After the cessation of Singapore from the Malay federation in the year 1965, Lee Kuan Yew, the first prime minister and the so-regarded father of that new, tiny island nation, claimed his intention of transforming Singapore from a third world country to a first-world country in a single generation. Today, in the year 2016, having, myself, the chance to visit this remarkable city, I witnessed something, indeed, very different of what the slummy harbor the British had abandoned a generation back would have looked like. Although I am not personally really fond of cities, if I ever, by any necessity, had to dwell in one, Singapore would be what I’d wish it to look like. What I witnessed there, I could not describe in any other way than the city of the future… the city of an optimistic future. And here are some of my observations on points that single it out.
One of the first things that impressed me in Singapore was its cleanness. I literally could not see the slightest piece of rubbish resting on the ground, not in the streets, not in the narrowest lanes, not at the beach, not crammed in any covert crevices, nowhere. In fact, it was such extreme a cleanness that I got induced to scan the ground for rubbish intentionally while strolling. During my one week sojourn there, I, after all, managed to spot one cigarette butt and a candy wrapping, counted.
The even more impressive fact is that the cleaning personnel is as rare as the rubbish itself. I did only see a few of them, who were doing no other work than emptying trash bins and sweeping fallen leaves. The city seems to somehow remain clean in a kind of a magical way, or – to not appear moonstruck – it is actually just that the people’s adherence to the “keep your city clean” maxim goes naturally and is absolute. And the municipality has provided well for it to be so, with trash bins being omnipresent and recycling-friendly as well.
One of the principal issues Singapore faced upon its independence and starting on its way to development was the lack of space.

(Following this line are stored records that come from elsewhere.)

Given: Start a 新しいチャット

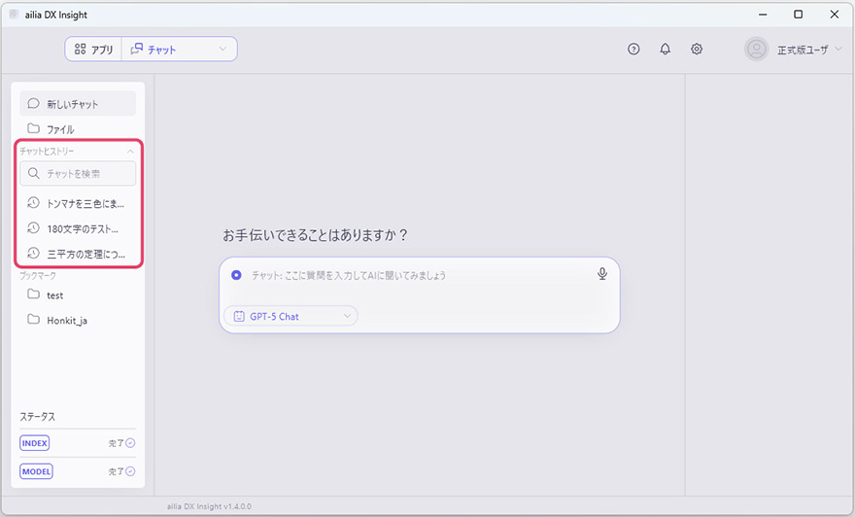Looking at the screenshot, I should click(72, 104).
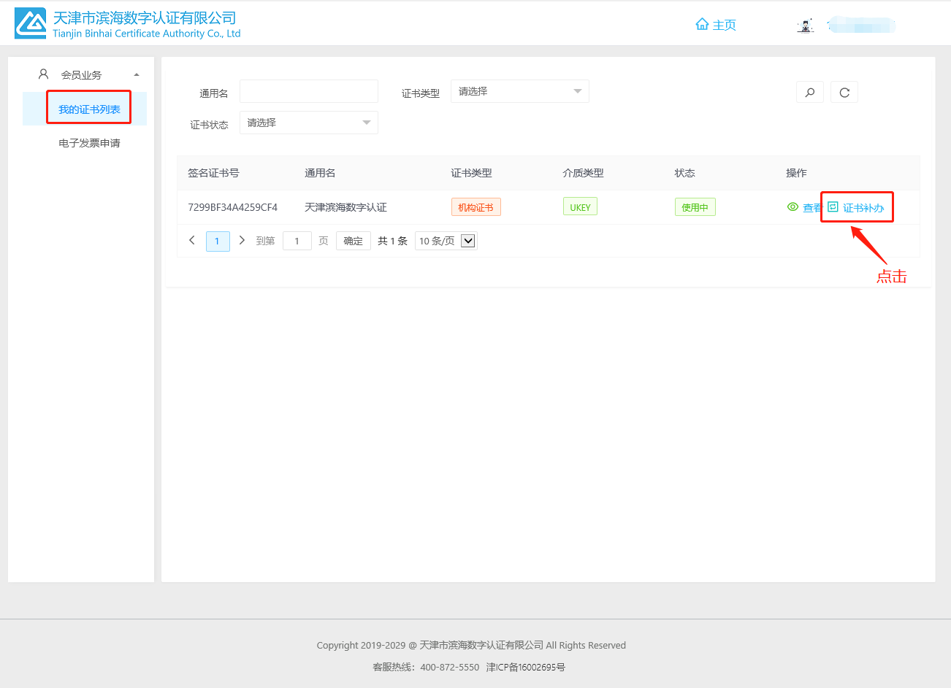Click the 通用名 input field
Viewport: 951px width, 688px height.
[x=308, y=91]
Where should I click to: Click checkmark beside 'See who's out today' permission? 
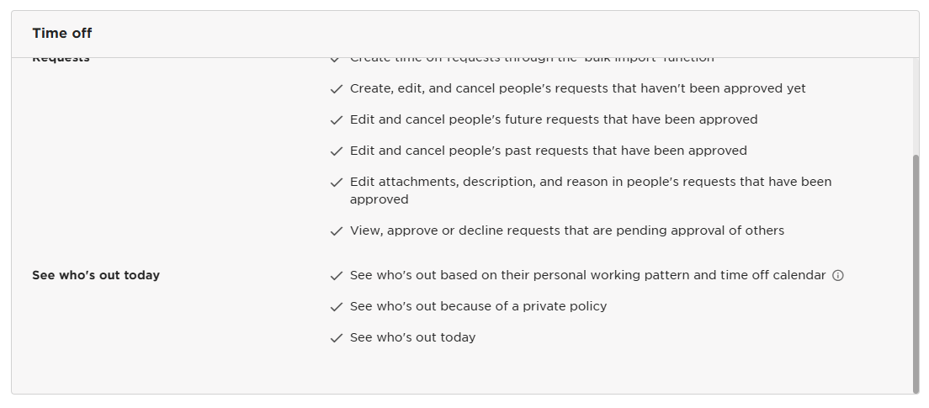pyautogui.click(x=337, y=338)
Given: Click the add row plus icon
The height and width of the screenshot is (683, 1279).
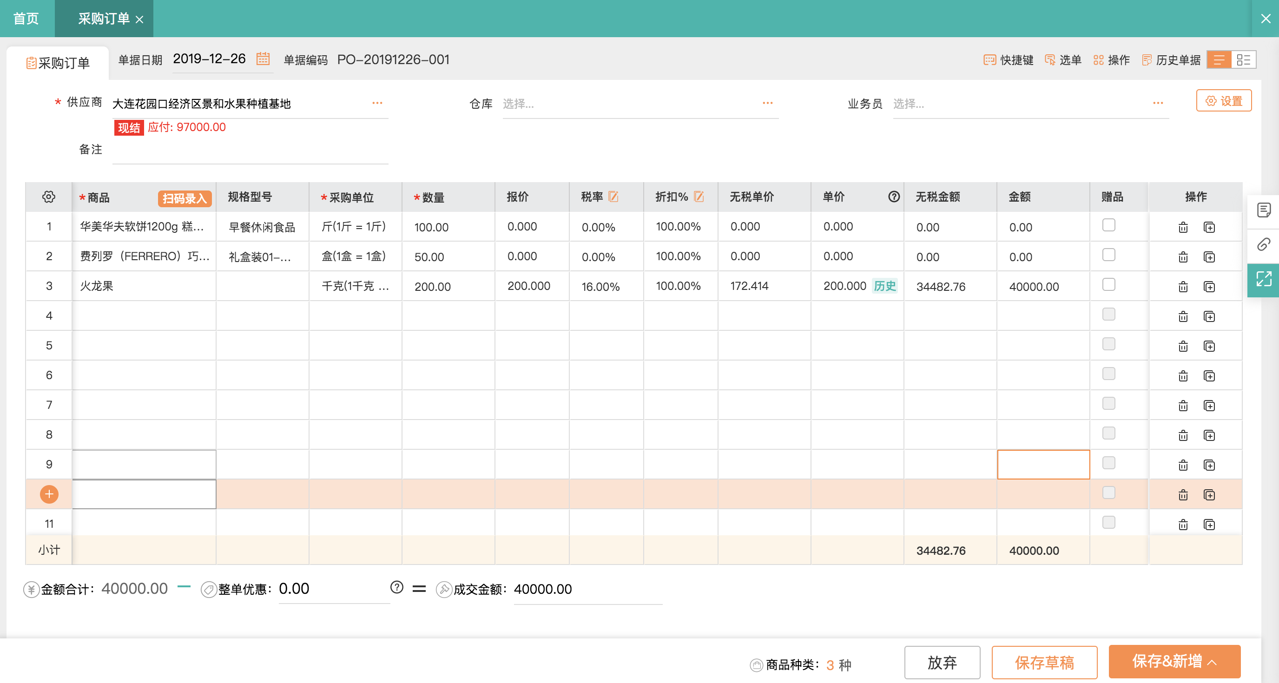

That lack of space, however, does not seem to have prevented in the least the preservation of green areas within the city. The city is full all over with grand, neat parks and gardens, which host one of the greatest collections of plants to be found worldwide. A large number of peculiar (in many cases extinction-threatened) plants have been imported into the tiny city-state from the remotest corners of every continent and thrive in its parks or within enormous greenhouse forests, when not eligible to survive the local climate.

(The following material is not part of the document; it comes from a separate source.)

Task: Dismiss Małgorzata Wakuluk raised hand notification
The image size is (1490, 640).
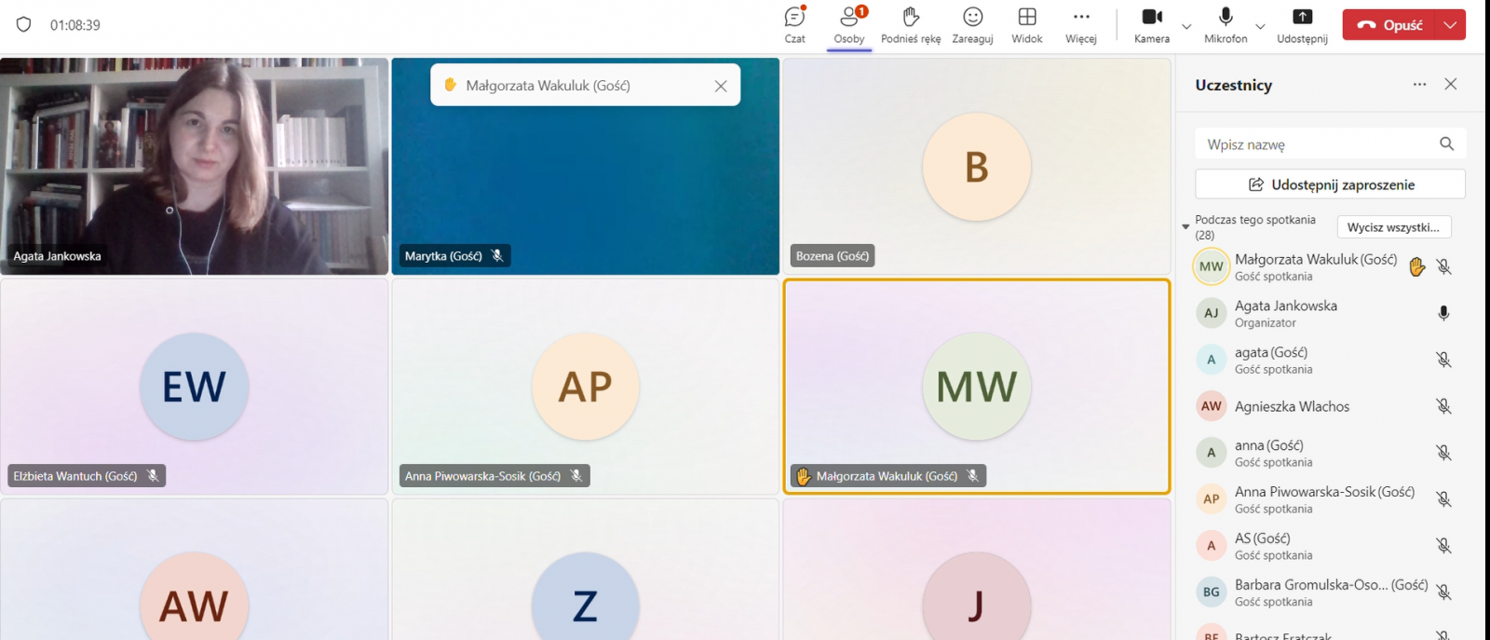Action: (x=720, y=86)
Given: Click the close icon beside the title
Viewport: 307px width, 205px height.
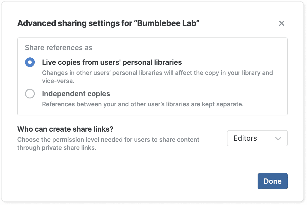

Besides the parks, trees and flowers are also to be seen everywhere within the city, on every pavement, by the entrance of every building… And not only within the city but upon it as well! At times you can see entire groves prospering on balconies and rooftops!
To join the police in Singapore doesn’t seem to be offering good prospects for future career development. Quite bizarrely, in spite of the severe and at times irrational legal code, Singaporeans seem to be abiding by the law willingly and naturally. During my whole time there I didn’t happen to see any single uniformed guy, anywhere.
As for plain-clothed fine-delivering clerks, I bet there must be some roaming about. Though, they also, I assume they are quite scarce. Because if it was otherwise, I don’t think I would have managed to go clear myself, as I did – especially when it comes to smoking and traffic regulations, I should not be described as a conscientious man.
A major issue in post-independence Malaysia and one of the principal reasons that led to Singapore’s cessation in the 60′ was the ethnic conflict between the Malays and the Chinese. Today’s generation, now, seems to have entirely repudiated their fathers’ enmity. In fact, any sort of racial clique-ism seems to be completely absent.
There are no ethnic schools in Singapore. Children are taught in common public schools, in the English language. English has been adopted as the official language by the state and is like their first language by the people. Quite curious is also the peculiar to Singapore English accent, spoken quite the same by Malays, Chinese and Indians alike. Highly exemplary is also a religion exchange custom practiced by Singaporeans, whereupon the adherents of the different creeds will bidirectionally invite some of their fellow parishioners of another creed to their temple for a visit after service.
Yet another admirable fact, is that, besides the racial sentiments, national sentiments seem to be absent as well. For example, I was quite struck to observe that, contrary with every other – regardless of regime character – a country in the world, there were merely any national flags at all waving around the city – appearing so as the country to possess a flag only for convention’s sake.